(Stored data entries)
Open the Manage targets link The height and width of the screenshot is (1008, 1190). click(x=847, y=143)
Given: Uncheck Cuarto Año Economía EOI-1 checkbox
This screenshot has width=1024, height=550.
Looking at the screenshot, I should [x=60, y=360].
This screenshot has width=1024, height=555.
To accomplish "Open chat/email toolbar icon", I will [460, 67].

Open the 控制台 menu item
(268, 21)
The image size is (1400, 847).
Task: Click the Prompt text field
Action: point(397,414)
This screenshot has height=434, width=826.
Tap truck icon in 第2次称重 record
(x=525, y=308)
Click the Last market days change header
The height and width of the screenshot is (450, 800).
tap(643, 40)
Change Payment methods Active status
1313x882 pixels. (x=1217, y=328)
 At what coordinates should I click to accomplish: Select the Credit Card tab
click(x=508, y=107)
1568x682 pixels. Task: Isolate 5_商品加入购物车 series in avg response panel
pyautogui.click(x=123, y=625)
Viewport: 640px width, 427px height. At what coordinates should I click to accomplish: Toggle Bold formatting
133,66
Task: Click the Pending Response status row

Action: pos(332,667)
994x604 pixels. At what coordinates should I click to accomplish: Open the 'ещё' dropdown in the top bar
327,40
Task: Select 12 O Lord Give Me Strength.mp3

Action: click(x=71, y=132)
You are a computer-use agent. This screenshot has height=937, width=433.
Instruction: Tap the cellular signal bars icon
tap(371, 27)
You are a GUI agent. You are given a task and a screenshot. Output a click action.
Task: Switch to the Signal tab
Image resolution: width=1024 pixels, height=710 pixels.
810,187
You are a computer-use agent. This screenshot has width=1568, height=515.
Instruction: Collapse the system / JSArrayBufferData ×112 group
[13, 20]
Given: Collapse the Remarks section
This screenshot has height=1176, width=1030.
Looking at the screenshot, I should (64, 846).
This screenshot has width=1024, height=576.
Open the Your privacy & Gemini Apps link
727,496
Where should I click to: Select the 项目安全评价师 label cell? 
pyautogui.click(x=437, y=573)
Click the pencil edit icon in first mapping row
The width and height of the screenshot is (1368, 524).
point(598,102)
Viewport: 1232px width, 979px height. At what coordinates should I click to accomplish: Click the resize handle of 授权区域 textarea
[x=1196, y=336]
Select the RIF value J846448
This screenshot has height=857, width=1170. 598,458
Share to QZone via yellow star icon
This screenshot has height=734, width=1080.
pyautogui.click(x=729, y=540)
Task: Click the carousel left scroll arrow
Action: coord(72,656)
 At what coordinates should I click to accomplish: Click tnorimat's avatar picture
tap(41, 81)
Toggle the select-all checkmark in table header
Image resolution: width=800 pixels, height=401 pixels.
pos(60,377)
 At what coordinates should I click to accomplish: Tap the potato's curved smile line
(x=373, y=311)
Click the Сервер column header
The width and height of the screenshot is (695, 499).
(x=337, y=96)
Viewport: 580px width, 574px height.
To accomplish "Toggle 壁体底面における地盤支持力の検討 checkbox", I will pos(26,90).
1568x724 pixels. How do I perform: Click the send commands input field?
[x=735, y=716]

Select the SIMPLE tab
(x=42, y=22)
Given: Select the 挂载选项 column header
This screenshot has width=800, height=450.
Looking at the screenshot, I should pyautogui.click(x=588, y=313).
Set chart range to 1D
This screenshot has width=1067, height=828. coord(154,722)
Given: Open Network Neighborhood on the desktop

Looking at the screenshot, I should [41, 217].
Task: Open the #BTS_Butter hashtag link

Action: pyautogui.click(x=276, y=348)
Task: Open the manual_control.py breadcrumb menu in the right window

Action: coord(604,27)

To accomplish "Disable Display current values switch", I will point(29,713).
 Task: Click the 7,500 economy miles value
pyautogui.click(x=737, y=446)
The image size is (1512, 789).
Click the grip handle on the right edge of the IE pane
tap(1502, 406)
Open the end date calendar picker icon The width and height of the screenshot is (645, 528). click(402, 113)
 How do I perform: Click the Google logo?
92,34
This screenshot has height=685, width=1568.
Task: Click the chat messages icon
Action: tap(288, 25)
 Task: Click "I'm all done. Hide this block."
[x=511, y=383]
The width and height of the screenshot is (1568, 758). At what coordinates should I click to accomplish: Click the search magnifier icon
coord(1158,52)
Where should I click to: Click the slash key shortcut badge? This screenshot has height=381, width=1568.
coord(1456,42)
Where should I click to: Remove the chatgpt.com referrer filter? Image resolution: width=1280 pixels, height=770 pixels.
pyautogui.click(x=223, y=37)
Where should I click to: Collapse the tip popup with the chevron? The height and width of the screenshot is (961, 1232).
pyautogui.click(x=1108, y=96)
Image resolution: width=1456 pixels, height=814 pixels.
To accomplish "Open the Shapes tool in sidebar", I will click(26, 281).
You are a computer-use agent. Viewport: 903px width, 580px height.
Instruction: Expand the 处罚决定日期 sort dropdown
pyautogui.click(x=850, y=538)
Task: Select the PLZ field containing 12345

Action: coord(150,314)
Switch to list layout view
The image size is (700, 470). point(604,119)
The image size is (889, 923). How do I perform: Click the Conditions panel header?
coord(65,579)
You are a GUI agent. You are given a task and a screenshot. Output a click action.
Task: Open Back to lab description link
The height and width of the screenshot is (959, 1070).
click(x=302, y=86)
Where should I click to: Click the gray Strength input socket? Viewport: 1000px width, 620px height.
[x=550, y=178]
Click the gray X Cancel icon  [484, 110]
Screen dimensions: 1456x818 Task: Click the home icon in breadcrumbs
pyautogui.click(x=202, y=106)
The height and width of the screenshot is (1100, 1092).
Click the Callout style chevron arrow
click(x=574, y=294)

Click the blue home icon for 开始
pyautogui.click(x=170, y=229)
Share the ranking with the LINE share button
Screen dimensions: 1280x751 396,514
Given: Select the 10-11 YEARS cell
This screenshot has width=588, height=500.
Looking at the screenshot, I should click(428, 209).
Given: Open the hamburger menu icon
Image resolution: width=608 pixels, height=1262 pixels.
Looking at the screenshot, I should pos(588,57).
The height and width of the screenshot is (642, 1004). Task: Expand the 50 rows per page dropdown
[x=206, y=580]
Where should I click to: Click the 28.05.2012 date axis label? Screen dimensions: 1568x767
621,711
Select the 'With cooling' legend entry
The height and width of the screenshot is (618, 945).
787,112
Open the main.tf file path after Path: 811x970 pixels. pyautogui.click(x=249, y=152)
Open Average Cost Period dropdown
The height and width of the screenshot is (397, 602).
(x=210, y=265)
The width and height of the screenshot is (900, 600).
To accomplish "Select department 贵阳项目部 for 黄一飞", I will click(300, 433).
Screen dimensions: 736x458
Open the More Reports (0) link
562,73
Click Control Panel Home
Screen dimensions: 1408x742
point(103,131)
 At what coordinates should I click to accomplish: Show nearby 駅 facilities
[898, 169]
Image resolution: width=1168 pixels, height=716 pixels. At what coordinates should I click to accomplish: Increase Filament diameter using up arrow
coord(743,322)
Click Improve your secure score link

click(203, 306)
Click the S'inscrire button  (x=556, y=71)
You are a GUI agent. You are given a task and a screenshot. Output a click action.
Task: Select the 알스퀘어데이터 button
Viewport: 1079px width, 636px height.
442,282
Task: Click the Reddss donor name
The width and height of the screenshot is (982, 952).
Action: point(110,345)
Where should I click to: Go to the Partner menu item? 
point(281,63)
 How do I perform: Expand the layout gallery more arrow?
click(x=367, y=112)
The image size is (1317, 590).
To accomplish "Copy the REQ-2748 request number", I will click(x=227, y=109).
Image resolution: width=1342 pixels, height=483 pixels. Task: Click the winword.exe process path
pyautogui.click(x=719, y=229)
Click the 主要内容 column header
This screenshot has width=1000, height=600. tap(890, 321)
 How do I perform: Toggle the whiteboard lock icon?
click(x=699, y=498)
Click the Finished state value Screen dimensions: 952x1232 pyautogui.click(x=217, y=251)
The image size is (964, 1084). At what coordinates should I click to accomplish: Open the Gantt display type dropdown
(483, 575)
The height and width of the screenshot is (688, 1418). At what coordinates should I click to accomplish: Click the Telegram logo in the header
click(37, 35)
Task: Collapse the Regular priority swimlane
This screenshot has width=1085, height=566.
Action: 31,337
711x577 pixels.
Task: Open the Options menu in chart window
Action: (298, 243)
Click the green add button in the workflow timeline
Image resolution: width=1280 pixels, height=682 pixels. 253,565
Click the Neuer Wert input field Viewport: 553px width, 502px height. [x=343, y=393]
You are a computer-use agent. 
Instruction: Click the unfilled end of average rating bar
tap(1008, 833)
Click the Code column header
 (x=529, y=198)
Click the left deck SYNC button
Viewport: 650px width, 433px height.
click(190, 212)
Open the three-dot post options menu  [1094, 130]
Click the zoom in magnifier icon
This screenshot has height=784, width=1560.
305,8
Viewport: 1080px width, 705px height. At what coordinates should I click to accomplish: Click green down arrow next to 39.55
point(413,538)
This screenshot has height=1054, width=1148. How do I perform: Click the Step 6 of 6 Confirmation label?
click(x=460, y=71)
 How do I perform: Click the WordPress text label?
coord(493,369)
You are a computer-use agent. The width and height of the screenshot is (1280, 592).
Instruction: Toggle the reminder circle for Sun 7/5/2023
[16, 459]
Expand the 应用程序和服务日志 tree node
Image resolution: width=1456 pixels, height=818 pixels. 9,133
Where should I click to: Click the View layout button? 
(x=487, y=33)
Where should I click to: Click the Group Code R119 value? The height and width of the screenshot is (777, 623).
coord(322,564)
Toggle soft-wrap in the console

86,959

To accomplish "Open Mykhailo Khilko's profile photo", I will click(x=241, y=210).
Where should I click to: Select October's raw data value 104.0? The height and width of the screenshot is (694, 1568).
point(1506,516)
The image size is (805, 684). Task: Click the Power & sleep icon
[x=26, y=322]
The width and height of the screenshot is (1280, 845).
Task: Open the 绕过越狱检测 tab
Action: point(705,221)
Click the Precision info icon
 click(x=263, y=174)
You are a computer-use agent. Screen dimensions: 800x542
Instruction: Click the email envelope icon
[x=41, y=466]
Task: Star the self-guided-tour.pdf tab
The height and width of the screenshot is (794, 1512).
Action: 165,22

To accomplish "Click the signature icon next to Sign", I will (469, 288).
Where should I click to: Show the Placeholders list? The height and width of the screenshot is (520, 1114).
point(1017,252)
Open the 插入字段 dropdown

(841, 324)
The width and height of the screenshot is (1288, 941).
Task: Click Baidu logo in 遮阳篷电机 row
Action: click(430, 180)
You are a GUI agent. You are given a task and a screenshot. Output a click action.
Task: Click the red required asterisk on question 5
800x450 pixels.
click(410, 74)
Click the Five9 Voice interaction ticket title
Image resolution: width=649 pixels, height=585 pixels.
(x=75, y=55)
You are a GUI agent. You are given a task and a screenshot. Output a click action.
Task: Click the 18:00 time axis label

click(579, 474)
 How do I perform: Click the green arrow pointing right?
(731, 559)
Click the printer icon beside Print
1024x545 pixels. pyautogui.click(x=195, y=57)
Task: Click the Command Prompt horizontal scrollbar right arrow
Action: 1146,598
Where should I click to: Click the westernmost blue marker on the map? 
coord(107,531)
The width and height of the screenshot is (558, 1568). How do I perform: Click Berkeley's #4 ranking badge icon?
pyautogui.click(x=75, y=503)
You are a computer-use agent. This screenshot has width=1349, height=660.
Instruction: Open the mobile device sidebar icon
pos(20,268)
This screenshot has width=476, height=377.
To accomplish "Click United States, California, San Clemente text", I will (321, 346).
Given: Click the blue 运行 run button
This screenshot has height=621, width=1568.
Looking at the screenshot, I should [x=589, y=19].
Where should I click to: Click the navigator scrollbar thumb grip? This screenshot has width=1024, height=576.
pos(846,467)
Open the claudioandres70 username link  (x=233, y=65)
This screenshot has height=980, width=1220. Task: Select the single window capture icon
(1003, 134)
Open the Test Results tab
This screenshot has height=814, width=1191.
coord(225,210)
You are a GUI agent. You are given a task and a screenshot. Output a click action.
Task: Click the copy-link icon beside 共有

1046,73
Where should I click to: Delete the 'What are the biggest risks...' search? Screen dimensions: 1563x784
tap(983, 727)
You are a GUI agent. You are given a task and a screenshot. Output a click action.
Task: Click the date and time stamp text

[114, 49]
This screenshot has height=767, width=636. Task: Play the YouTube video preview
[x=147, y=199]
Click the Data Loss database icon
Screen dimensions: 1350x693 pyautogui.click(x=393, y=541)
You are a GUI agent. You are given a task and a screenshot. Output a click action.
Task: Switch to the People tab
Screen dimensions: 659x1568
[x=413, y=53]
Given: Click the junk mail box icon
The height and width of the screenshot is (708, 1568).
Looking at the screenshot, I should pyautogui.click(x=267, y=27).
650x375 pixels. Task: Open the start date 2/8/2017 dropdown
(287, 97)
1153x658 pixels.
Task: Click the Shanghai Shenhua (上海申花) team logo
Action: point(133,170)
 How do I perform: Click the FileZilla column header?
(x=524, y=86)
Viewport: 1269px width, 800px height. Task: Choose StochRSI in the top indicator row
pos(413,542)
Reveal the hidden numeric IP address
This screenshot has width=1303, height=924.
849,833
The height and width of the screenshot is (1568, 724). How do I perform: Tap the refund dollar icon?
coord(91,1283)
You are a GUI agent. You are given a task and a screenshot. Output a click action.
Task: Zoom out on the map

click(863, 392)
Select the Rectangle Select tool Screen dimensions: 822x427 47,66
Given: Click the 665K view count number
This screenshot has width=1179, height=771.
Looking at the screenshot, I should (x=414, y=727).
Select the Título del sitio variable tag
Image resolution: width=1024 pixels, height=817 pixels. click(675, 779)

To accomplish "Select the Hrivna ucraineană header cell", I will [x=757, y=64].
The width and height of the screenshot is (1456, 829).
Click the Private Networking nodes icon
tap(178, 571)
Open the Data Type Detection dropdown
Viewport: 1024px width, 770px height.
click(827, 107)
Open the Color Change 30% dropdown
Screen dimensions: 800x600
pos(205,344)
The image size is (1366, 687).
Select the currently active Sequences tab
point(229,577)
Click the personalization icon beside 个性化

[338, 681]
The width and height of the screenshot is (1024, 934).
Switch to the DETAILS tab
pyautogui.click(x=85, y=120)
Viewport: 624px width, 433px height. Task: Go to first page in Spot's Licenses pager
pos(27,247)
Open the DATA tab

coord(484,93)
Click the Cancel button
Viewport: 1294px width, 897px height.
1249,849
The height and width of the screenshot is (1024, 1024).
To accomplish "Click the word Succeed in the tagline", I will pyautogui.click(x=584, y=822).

* [TO DO]: Reprint exactly the lines above that start at the one with "This screenshot has height=767, width=636." and end at the one with "Task: Switch to the People tab", keeping both and adding none.

* [SOLUTION TO THE PROBLEM]:
This screenshot has height=767, width=636. Task: Play the YouTube video preview
[x=147, y=199]
Click the Data Loss database icon
Screen dimensions: 1350x693 pyautogui.click(x=393, y=541)
You are a GUI agent. You are given a task and a screenshot. Output a click action.
Task: Switch to the People tab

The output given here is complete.